# [DOCUMENT SECTION]

What Is a Confederate? The Confederacy Explained
Learn what the Confederacy was, why Southern states seceded, how the Confederate government operated, and what legal consequences followed its defeat.
Learn what the Confederacy was, why Southern states seceded, how the Confederate government operated, and what legal consequences followed its defeat.
A Confederate was any person who supported or served the Confederate States of America, the breakaway government formed by eleven Southern slaveholding states that waged war against the United States from 1861 to 1865. The term covers everyone from soldiers and government officials to ordinary civilians living under Confederate authority. The Confederacy ultimately lost the war, was never recognized as a legitimate nation, and its former leaders faced legal consequences that echo into modern constitutional law.

Dataset excerpt
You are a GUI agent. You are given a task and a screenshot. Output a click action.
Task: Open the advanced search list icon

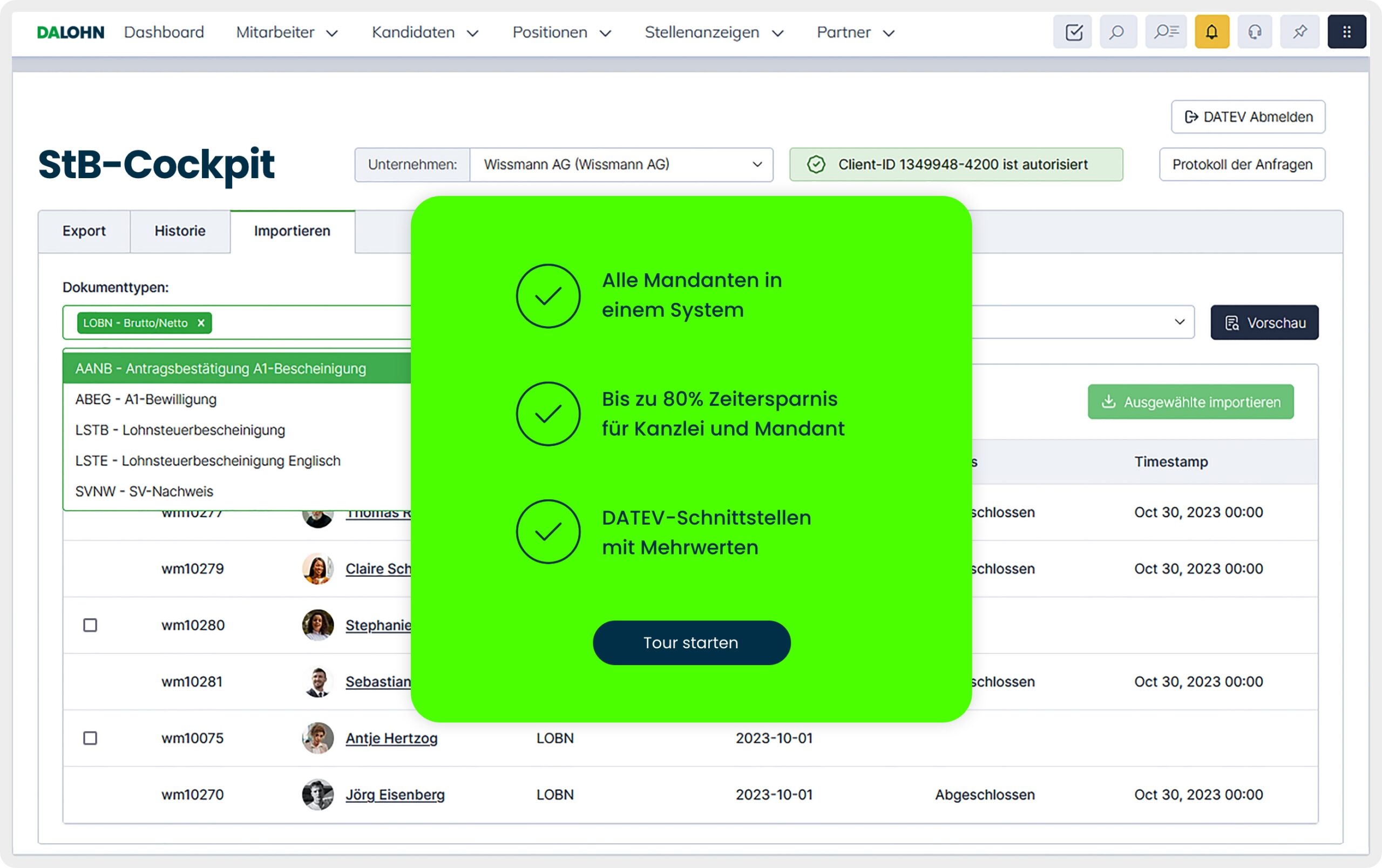coord(1166,32)
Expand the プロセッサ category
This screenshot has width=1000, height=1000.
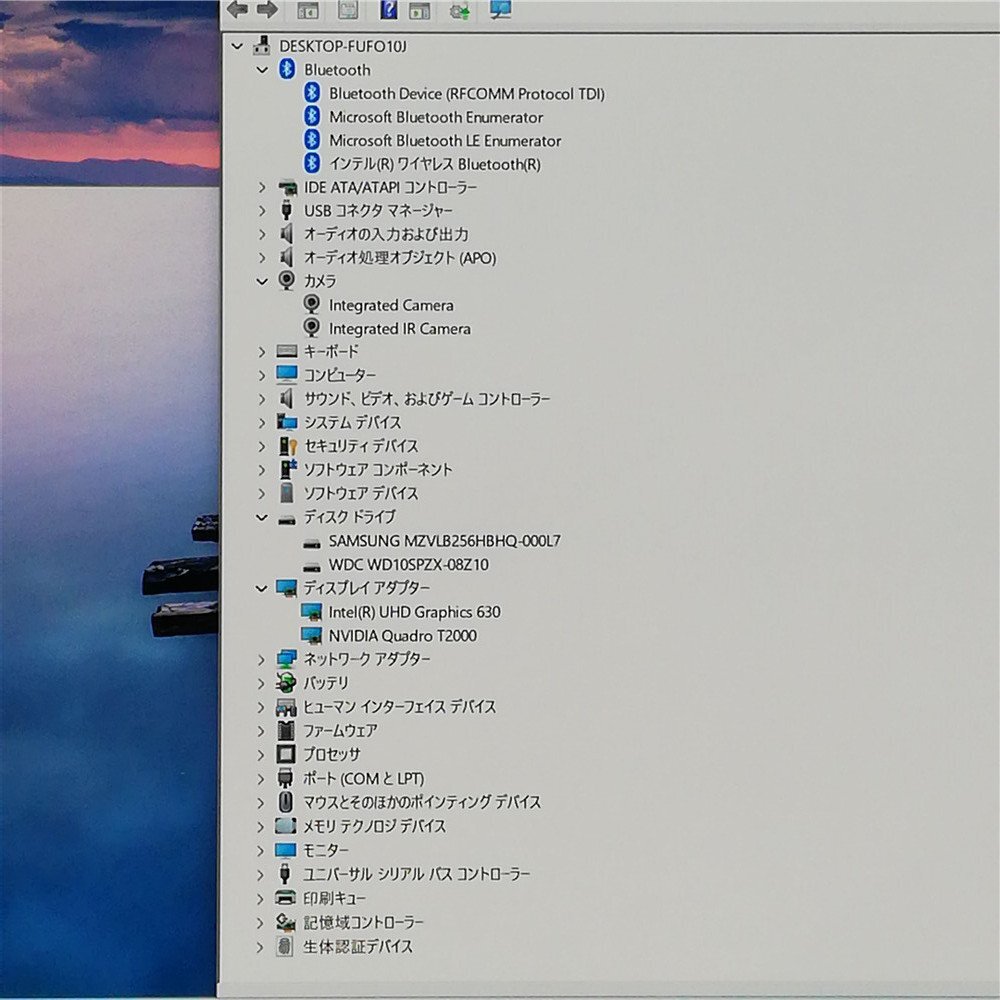262,754
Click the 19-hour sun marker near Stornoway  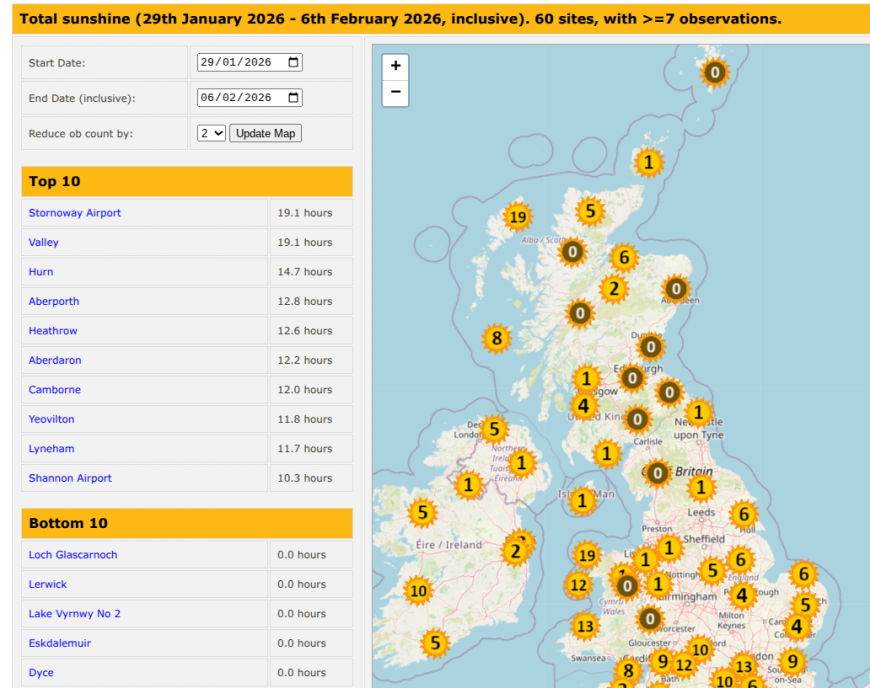(517, 217)
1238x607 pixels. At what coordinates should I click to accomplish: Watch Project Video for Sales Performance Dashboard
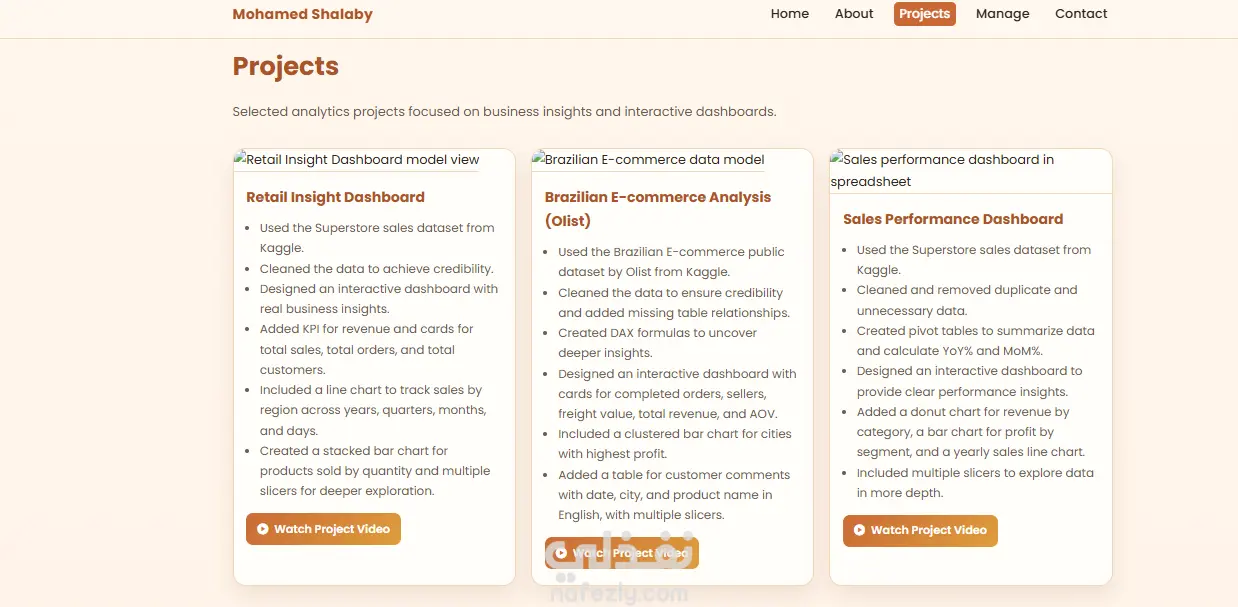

# [PROBLEMS AND TASKS]
[a] Name the groups of people that the page about the Confederacy says the term "Confederate" covers.
[b] Reproduce part of the page about the Confederacy, beginning at the words "A Confederate was" and stopping after "modern constitutional law.".
Rely only on the page about the Confederacy.

# [ANSWER LIST]
[a] Soldiers, government officials, and ordinary civilians living under Confederate authority.

[b]
A Confederate was any person who supported or served the Confederate States of America, the breakaway government formed by eleven Southern slaveholding states that waged war against the United States from 1861 to 1865. The term covers everyone from soldiers and government officials to ordinary civilians living under Confederate authority. The Confederacy ultimately lost the war, was never recognized as a legitimate nation, and its former leaders faced legal consequences that echo into modern constitutional law.